IPO's new disclosure norms

Allotment period of fixed public issue has been reduced to 15 days


The Issue of Capital and Disclosure Requirement (ICDR) norms will replace the Disclosure and Investor Protection (DIP) guidelines which were formulated in 1992.
Under the new norms, allotment period of fixed price public issue has been reduced to 15 days from 30 days earlier.

Under the ICDR guidelines, book building by a company going for IPO has to be done only through an issue size of 100 per cent. Earlier as per the DIP guidelines, book building process could be done through an issue size of 75 per cent or 100 per cent of issue size.
“75 per cent book building route omitted,” the ICDR guidelines on the Sebi website said.

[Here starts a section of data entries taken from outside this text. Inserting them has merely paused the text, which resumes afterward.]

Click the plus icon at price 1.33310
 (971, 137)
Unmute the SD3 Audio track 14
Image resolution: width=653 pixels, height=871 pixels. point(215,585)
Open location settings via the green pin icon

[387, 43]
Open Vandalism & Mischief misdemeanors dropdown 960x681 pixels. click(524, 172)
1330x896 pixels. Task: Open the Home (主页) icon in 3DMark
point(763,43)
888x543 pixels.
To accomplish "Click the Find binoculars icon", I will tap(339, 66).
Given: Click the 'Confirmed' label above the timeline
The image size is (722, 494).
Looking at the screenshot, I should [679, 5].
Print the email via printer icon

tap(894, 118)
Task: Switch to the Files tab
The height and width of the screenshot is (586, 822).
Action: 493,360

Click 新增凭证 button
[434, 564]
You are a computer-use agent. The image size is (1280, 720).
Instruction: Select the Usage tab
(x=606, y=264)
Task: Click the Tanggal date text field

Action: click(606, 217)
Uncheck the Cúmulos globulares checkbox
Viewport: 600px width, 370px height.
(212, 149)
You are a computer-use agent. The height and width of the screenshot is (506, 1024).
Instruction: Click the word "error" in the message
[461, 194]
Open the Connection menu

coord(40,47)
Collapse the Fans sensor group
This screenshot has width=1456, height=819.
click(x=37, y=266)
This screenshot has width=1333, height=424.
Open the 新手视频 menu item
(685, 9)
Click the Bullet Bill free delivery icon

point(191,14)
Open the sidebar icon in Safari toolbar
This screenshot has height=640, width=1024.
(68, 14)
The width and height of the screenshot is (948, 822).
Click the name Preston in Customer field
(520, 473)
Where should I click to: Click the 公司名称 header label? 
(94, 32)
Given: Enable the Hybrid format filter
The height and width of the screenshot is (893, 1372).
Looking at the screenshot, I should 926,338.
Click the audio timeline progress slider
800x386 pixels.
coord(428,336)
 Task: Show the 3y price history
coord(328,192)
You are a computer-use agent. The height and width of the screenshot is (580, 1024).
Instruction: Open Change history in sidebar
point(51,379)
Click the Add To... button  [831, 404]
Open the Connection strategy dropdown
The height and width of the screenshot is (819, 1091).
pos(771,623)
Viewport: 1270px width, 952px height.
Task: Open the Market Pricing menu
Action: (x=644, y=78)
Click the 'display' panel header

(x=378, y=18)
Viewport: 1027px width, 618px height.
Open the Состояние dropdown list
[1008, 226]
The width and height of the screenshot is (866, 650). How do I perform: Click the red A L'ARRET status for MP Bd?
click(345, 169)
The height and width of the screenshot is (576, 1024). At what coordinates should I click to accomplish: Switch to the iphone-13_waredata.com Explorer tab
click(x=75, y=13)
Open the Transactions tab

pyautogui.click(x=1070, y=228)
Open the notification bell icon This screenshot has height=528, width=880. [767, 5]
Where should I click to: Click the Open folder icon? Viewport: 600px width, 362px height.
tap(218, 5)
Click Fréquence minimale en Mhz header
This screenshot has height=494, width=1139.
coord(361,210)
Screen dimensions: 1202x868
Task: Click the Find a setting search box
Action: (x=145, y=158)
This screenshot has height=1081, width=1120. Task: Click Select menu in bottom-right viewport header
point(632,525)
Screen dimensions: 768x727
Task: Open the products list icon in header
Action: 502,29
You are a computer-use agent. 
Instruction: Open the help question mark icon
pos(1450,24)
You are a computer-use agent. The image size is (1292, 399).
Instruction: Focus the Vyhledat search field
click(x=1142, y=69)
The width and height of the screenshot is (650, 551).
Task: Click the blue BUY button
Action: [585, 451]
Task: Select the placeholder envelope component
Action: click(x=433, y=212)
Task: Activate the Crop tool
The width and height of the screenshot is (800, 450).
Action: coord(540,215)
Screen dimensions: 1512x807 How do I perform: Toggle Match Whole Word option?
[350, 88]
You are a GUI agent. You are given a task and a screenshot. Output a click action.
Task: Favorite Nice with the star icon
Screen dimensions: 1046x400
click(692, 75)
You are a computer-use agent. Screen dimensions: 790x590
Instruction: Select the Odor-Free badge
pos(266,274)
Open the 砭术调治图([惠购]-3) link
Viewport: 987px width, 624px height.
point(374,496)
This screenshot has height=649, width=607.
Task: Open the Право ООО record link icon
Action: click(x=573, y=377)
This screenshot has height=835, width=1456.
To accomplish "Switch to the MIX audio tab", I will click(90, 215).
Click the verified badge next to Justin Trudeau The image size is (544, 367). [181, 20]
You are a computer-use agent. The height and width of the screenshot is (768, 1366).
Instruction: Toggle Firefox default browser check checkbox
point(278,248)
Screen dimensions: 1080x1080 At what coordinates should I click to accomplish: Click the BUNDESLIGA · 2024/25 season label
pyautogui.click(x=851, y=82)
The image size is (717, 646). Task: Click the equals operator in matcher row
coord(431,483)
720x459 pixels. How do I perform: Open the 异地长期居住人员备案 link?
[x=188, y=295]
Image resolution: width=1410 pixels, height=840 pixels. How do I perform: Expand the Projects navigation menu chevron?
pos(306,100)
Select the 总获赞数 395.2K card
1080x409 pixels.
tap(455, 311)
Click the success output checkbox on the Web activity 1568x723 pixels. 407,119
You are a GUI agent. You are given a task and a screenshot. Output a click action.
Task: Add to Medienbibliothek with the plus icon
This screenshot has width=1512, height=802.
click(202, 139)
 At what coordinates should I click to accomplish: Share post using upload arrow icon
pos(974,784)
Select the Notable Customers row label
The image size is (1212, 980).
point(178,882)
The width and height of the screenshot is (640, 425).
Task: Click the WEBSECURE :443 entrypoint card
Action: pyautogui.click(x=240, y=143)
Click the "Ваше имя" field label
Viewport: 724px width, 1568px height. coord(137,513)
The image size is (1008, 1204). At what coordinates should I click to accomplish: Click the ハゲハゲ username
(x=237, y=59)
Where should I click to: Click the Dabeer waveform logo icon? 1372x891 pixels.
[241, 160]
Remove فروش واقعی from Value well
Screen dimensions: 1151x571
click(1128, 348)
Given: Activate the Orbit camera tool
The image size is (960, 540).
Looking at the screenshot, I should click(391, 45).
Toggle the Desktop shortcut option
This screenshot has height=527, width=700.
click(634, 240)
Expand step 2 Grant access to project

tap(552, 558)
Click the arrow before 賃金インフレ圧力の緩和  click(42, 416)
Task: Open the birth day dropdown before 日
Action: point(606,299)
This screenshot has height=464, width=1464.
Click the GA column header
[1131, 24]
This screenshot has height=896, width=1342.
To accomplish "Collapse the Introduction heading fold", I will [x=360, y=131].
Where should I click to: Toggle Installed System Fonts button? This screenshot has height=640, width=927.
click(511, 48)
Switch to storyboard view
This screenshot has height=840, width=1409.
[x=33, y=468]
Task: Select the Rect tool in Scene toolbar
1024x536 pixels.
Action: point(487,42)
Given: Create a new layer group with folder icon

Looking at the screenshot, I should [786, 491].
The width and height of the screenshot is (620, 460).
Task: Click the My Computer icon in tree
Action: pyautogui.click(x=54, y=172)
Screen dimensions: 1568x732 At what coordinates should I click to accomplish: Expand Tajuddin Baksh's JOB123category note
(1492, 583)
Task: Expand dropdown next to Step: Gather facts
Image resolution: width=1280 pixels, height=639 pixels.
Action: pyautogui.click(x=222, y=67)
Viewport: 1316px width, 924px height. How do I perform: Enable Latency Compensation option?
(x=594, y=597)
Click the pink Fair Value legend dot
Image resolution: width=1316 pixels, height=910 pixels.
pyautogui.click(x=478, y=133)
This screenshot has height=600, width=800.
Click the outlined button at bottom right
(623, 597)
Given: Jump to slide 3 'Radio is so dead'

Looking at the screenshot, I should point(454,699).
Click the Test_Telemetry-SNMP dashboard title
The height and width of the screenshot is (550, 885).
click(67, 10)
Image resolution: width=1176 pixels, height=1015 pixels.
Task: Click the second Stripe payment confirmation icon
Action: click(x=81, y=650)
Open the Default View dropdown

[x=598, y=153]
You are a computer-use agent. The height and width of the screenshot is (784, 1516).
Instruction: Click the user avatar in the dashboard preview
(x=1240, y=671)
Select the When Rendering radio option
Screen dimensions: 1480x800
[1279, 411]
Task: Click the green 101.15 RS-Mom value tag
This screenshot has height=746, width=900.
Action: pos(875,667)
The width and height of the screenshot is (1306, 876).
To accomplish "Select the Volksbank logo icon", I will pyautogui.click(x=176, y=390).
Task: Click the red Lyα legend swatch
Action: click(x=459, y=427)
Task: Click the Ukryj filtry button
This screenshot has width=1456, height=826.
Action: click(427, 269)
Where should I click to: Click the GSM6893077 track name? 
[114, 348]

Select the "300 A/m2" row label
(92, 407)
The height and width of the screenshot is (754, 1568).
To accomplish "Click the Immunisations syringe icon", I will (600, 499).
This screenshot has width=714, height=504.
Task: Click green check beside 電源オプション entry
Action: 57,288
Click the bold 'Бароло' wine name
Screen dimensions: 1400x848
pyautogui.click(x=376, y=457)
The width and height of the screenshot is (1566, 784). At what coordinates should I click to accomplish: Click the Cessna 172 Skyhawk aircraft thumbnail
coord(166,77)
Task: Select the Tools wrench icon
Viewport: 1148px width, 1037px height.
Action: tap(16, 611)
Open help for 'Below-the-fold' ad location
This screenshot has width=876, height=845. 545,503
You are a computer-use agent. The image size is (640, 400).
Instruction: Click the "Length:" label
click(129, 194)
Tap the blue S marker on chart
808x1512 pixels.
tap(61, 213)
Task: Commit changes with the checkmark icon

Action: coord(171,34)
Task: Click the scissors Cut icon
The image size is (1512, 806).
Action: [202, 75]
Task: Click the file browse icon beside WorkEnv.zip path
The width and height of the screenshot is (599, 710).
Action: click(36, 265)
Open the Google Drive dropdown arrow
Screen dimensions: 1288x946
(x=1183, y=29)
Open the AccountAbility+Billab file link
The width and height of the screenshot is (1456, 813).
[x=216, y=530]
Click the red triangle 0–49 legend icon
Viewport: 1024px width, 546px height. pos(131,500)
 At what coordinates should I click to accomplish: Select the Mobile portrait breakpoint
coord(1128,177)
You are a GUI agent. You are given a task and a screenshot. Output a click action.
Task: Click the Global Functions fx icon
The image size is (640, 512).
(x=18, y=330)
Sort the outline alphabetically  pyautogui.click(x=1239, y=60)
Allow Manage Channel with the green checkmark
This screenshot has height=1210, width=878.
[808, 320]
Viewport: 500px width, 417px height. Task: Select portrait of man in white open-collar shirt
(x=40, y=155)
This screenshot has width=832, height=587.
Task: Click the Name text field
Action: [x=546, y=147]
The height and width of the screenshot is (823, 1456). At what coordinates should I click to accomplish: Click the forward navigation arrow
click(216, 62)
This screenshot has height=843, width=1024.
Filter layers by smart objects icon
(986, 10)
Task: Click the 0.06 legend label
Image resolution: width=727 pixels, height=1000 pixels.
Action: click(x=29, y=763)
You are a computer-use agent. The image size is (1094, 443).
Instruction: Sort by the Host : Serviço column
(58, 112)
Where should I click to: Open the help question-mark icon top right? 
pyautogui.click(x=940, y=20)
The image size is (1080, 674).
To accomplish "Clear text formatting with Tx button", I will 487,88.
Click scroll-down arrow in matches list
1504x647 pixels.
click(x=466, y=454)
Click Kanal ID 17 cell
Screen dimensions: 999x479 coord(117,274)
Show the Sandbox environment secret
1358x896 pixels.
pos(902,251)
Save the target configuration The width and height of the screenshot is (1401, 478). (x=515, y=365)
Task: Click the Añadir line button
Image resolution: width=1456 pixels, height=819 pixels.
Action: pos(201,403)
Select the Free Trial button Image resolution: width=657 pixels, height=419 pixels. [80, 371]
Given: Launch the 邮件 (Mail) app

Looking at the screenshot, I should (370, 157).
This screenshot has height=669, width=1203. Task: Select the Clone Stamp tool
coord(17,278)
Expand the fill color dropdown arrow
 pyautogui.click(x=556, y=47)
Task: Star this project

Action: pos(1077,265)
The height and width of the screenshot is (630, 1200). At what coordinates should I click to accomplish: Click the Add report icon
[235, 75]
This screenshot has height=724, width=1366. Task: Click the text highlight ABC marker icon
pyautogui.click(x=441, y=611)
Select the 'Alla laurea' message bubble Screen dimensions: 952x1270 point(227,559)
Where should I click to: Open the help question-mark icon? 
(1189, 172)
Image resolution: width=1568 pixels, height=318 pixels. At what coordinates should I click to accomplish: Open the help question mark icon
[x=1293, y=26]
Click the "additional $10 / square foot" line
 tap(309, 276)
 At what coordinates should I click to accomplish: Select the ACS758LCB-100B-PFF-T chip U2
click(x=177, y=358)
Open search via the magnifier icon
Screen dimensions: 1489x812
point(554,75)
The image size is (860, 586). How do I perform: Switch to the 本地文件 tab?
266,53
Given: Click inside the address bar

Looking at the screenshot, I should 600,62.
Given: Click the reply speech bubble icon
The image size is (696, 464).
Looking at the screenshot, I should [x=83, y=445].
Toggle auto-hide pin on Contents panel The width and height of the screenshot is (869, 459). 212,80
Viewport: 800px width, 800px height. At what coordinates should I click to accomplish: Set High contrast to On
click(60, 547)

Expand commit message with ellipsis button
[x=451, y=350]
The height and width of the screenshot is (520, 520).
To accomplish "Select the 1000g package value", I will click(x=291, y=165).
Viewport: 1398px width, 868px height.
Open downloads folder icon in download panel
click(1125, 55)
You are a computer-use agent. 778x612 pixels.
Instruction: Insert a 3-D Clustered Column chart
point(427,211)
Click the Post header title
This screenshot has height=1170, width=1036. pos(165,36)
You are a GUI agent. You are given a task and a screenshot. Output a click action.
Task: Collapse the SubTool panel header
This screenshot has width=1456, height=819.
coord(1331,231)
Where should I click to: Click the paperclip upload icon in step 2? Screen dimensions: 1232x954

Also, a company does not require to disclose the price band in its draft prospectus while earlier it had to disclose it in the draft prospectus in case of fixed price issues. Welcoming the new norms, SMC Capitals Equity Head Jagannadham Thunuguntla said, “It is an effort by Sebi to bring the norms in line with current day practices.” Sebi has also made issue period for infrastructure companies uniform at 10 days for all types of issues. Earlier, it was 21 days for some issues and 10 days for others issues. The market regulator has said that minimum promoters’ contribution should be brought in only by promoters whose identity is disclosed in the offer document.

IPO restriction
It added that companies cannot make public or rights issue of the specified securities if any of its promoters, promoter group or directors or person in control of the issue are debarred from accessing the capital market by board.
Earlier, only if a company was itself barred from accessing the capital markets could not make an issue of securities.
The regulator also added that pre-issue advertisements, according to the new ICDR guidelines should be made after the registration of prospectus or the red herring prospectus with the Registrar of Companies before opening of the issue.

Disclose complaints
To bring in more transparency in grievance redressal mechanism, Sebi has asked stock exchanges to disclose details of complaints lodged by clients and investors against trading members and listed companies.
“Stock Exchanges shall henceforth disclose the details of complaints lodged by clients / investors against trading members and companies listed in the exchange, in their website,” Sebi said in a statement. It added that the disclosure should also include details pertaining to arbitration and penal action against the trading members. Sebi has received feedback from investors and their associations to bring in more transparency in the grievance redressal available in the Stock Exchanges.
“Based on the feedback and inputs received from the concerned entities, transparency in grievance redressal is identified as a key area to augment investor protection,” Sebi said.
It is envisaged that transparency will also improve the general functioning of the market, it added.